CRÍTICA: Desventuras Em Série – 2ª Temporada
07 jan

CRÍTICA: Desventuras Em Série – 2ª Temporada

Notícias, Séries

Myrna Ariel

Série: Desventuras Em Série
Título Original: A Series Of Unfortunate Events
Ano de Lançamento: 2017
Duração: 3 temporadas
Criador: Daniel Handler
Gênero: Mistério / Comédia
Nacionalidade: Estados Unidos

Sinopse: Os órfãos Baudelaire são três irmãos muito inteligentes; Violet é a mais velha, Klaus é o irmão do meio e Sunny é a mais nova, com três anos. Quando seus pais morrem, eles passam a morar com diferentes tutores, e o primeiro é o Conde Olaf, que irá tentar roubar a herança deixada pelos pais.

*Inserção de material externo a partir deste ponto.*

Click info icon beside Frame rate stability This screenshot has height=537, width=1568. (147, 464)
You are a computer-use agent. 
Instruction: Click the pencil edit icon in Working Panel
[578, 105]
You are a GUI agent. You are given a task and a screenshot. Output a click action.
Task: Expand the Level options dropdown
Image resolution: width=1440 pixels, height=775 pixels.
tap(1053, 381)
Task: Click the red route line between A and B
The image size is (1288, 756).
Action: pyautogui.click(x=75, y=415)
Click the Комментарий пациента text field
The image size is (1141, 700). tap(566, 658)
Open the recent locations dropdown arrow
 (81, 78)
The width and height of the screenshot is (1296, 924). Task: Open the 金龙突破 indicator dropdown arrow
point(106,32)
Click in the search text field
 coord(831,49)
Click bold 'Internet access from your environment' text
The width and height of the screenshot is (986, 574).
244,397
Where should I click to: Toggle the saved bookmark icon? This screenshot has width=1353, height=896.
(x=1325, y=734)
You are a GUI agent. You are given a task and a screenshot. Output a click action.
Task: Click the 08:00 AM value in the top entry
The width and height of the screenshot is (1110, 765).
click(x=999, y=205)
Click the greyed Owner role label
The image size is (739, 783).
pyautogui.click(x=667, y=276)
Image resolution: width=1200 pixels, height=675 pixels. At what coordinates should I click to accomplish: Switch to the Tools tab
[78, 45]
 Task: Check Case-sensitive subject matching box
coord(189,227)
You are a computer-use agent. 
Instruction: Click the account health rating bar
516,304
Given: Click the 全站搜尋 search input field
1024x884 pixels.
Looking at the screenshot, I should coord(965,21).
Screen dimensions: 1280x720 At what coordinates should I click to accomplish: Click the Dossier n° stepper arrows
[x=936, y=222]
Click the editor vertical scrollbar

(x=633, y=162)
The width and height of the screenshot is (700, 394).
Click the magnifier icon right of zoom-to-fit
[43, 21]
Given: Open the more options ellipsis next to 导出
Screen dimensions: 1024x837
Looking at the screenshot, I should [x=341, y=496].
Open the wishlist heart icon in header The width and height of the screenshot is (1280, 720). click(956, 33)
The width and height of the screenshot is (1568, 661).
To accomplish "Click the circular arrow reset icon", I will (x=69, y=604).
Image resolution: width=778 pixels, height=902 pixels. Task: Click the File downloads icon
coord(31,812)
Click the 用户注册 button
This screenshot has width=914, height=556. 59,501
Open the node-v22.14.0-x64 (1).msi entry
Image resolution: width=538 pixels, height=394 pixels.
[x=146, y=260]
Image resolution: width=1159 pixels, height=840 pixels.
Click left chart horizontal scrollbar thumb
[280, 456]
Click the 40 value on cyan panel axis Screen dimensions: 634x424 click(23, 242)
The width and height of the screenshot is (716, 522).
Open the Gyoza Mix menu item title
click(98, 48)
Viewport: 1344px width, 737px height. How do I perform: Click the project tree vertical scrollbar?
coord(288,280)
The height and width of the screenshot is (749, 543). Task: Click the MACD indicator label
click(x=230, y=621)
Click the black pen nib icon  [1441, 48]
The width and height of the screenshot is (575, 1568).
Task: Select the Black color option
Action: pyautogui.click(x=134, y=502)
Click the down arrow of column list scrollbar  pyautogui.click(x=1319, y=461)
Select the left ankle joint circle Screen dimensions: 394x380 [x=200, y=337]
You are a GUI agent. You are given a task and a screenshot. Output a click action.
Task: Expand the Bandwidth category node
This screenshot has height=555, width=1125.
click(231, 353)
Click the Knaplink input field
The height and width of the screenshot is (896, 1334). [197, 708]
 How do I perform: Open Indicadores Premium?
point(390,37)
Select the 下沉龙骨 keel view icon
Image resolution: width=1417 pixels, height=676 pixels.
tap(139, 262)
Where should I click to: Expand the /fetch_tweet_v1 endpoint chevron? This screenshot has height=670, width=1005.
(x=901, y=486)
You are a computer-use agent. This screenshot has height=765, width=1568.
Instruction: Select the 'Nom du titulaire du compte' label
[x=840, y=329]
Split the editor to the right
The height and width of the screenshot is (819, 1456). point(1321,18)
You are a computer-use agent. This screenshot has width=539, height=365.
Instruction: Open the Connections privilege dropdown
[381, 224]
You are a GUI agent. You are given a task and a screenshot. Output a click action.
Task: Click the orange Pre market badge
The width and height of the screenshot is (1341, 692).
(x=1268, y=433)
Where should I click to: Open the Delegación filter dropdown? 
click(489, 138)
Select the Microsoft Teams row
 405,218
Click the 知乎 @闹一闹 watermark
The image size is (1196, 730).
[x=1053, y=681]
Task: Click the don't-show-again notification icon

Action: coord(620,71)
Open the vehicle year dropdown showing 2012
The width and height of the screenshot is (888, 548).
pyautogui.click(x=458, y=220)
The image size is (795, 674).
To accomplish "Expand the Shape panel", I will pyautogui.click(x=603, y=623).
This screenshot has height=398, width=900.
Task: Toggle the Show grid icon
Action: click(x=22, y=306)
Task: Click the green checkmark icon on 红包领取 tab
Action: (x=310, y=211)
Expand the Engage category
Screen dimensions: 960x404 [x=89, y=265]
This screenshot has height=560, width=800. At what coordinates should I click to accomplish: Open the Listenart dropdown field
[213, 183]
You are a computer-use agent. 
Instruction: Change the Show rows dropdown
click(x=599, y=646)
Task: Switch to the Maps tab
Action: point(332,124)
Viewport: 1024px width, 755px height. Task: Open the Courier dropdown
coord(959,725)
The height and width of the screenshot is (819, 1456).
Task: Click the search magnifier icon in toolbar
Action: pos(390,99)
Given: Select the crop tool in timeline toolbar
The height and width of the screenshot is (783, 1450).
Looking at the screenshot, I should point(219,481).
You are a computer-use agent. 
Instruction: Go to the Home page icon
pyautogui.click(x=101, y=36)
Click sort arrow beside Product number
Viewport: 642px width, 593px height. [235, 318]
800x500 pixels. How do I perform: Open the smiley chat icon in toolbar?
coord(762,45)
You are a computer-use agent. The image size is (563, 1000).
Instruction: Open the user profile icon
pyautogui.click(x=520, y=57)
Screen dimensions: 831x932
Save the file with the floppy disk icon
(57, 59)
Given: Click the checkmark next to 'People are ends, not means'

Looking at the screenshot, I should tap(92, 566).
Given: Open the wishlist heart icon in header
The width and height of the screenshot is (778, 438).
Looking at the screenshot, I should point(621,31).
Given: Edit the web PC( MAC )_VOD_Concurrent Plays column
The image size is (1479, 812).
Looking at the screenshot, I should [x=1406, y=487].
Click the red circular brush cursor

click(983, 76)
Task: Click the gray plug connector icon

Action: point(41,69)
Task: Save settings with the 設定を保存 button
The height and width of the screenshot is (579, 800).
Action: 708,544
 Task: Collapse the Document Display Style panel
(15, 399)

As desventuras continuam perseguindo os órfãos Baudelaire, desde a morte dos seus pais em um incêndio suspeito os irmãos Violet, Klaus e Sunny precisam fugir das garras do seu antigo tutor, o Conde Olaf. Mesmo sendo entregues a outros responsáveis, Olaf sempre dá um jeito de aparecer na vida das crianças.

Quando o Sr. Poe – banqueiro da cidade e responsável pelo testamento dos pais Baudelaire – decide deixa-los em um conservatório os irmãos não imaginavam que mais desgraças iriam acontecer em suas vidas. Com a metade de uma luneta encontrada nas cinzas da mansão Baudelaire, Violet, Klaus e Sunny terão que enfrentar a Escola Preparatória Prufrock e desvendar os enigmas que cercam suas vidas.

Desventuras em Série é uma adaptação dos livros escritos por Lemony Snicket, pseudônimo de Daniel Handler, produzida pela Netflix. A série literária tem um total de 13 livros, e para a adaptação foi decidido a divisão de 2 episódio por livro, então nesta segunda temporada temos as histórias dos livros: Inferno no Colégio Interno, O Elevador Ersatz, A Cidade Sinistra dos Corvos, O Hospital Hostil e O Espetáculo Carnívoro, assim totalizando 10 episódios.

O primeiro capítulo já começa na Escola Preparatória Prufrock, onde os órfãos foram deixados pelo Sr. Poe, o interessante é que os próprios personagens fazem alguns trocadilhos relacionados ao envelhecimento deles. Como os personagens principais são crianças, é comum que de uma temporada para outra elas envelheçam um pouco, mas Netflix não demorou muito para as gravações dessa temporada e ainda decidiram gravar a 2° junto com a 3° para evitar esse problema.

A 2° temporada teve mais pontos positivos do que a primeira, a produção continuou fiel aos livros e o roteiro foi brilhante envolvendo todos os mistérios da C.S.C. Quem já leu os livros foi à loucura com algumas cenas, como por exemplo, a do açucareiro que será muito importante para o enredo.

O cenário em que a história se passa nesta temporada não tem tantos problemas com cores como a anterior, e está questão era uma das que mais estava me preocupando, se eles continuariam com a mesma paleta ou não. Eu até citei na crítica da primeira temporada essa relação das cores com a história.

Tivemos também a apresentação de novos personagens, e os atores que os interpretaram foram fantásticos. Lucy Punch trouxe para a série uma Esmé Squalor totalmente “na moda“, com um carisma que encanta qualquer um. Nathan Fillion e Sara Rue também emocionaram muito o público e trouxeram um pouco mais de explicação sobre C.S.C. com os seus personagens Jacques Snicket e Olivia Caliban.

Nesta temporada tivemos vários arcos acontecendo ao mesmo tempo, a história deixou de ser apenas sobre o Conde Olaf querer a herança dos órfãos e acabou tomando proporções muito maiores, tornando tudo mais complexo. Chega um momento em que o telespectador já está desesperado com a quantidade de desventuras que perseguem os órfãos e tenta desvendar todo o mistério por traz da história.

Os atores que interpretam Violet e Klaus, Malina Wissman e Louis Hynes, parecem ter incorporado mais os personagens, eles conseguiram passar emoção nas cenas tristes e alegria nas poucas cenas em que os órfãos experimentaram esse sentimento. O único fato negativo que ainda tenho para a série é a utilização de efeitos computadorizados na personagem da Sunny (Presley Smith), eles usaram menos do que na 1° temporada, mas em algumas cenas ainda fica estranho e da para perceber que é efeito.

No geral está temporada foi mais positiva do que negativa, tivemos mistério, romance, mortes, comédia, citações de grandes escritores, como Edgar Allan Poe, e é claro que tivemos muitas desventuras.